:: TASK PROMPT ::
What lines below include the string "agent"? Pick them out and copy them.

:: SUPPLIED MATERIAL ::
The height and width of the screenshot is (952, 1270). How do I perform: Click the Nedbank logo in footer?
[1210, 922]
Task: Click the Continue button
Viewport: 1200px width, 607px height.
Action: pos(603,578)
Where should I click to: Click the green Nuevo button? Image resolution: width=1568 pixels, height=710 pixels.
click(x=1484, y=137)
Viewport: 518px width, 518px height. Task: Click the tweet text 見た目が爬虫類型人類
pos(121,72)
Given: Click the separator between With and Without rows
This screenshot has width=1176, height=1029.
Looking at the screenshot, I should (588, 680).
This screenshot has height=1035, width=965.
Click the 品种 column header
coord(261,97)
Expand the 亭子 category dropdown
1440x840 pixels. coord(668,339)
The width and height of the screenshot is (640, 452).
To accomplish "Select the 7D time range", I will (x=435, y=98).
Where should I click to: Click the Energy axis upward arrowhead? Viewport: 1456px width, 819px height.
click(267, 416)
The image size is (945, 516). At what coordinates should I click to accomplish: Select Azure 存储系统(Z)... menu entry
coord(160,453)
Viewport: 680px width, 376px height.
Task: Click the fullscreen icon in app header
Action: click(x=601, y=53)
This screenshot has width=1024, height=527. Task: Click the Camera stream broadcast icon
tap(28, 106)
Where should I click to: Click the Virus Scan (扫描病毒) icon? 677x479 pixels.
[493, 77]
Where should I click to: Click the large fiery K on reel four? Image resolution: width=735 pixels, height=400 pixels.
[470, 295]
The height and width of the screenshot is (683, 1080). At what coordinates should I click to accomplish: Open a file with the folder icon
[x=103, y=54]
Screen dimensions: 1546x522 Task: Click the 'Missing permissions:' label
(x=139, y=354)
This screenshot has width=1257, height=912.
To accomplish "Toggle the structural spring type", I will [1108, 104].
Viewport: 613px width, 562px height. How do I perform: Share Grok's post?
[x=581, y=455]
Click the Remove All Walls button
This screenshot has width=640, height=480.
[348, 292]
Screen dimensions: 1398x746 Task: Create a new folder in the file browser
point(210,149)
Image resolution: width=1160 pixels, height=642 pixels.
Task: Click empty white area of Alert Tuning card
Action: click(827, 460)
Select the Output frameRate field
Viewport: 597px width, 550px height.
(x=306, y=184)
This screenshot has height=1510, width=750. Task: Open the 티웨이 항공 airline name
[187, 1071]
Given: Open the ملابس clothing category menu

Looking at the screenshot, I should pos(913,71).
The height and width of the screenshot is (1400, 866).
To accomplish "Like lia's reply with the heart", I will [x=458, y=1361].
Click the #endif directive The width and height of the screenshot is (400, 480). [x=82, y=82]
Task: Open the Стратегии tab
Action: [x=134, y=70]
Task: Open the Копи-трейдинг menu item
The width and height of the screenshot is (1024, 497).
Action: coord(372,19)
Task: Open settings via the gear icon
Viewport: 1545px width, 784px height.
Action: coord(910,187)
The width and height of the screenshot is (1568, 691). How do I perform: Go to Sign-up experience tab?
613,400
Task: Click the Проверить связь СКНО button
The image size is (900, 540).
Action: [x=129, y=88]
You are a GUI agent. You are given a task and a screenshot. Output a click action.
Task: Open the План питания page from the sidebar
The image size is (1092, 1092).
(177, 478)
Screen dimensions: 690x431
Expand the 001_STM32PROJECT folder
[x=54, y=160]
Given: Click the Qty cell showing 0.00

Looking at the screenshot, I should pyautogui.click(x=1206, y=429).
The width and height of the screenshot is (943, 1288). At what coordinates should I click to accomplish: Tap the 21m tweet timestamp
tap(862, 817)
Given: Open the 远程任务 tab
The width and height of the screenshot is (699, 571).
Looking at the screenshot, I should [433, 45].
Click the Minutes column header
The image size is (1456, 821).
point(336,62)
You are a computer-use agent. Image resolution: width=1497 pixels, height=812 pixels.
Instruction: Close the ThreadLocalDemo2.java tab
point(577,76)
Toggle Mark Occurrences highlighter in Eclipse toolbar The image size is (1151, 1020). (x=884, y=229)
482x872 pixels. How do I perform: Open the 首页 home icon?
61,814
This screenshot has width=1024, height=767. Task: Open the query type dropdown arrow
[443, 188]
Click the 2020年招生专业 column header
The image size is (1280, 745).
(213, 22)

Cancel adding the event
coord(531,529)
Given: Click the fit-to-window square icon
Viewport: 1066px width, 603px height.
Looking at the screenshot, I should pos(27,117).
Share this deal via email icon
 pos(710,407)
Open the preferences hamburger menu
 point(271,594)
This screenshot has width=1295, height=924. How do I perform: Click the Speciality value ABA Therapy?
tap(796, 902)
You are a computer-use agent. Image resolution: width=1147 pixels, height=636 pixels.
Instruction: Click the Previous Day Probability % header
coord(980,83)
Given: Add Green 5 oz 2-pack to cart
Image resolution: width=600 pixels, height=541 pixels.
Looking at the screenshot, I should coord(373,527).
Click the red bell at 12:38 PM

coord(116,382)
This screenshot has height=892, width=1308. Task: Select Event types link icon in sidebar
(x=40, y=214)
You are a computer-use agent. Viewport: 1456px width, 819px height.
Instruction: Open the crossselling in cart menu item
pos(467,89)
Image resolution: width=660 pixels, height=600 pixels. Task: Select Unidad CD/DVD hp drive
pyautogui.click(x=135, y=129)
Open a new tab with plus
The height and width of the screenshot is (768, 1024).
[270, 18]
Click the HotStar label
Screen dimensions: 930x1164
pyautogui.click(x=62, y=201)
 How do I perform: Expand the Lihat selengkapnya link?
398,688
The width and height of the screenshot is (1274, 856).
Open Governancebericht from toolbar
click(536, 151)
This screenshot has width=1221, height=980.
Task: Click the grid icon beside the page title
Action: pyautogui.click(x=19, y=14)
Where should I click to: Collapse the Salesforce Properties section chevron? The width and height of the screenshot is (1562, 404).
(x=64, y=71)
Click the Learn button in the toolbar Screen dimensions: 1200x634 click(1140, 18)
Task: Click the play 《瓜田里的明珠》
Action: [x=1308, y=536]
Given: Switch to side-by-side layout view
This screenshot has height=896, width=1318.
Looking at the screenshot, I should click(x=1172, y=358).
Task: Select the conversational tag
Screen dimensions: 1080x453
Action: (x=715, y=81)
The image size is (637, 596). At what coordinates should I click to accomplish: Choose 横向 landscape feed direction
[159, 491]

:: EXERCISE RESPONSE ::
You are a GUI agent. You are given a task and a screenshot. Output a click action.
You are a computer-use agent. Image resolution: width=1497 pixels, height=812 pixels.
You are a computer-use agent. Image resolution: width=1147 pixels, height=636 pixels.
You are a computer-use agent. Viewport: 1456px width, 819px height.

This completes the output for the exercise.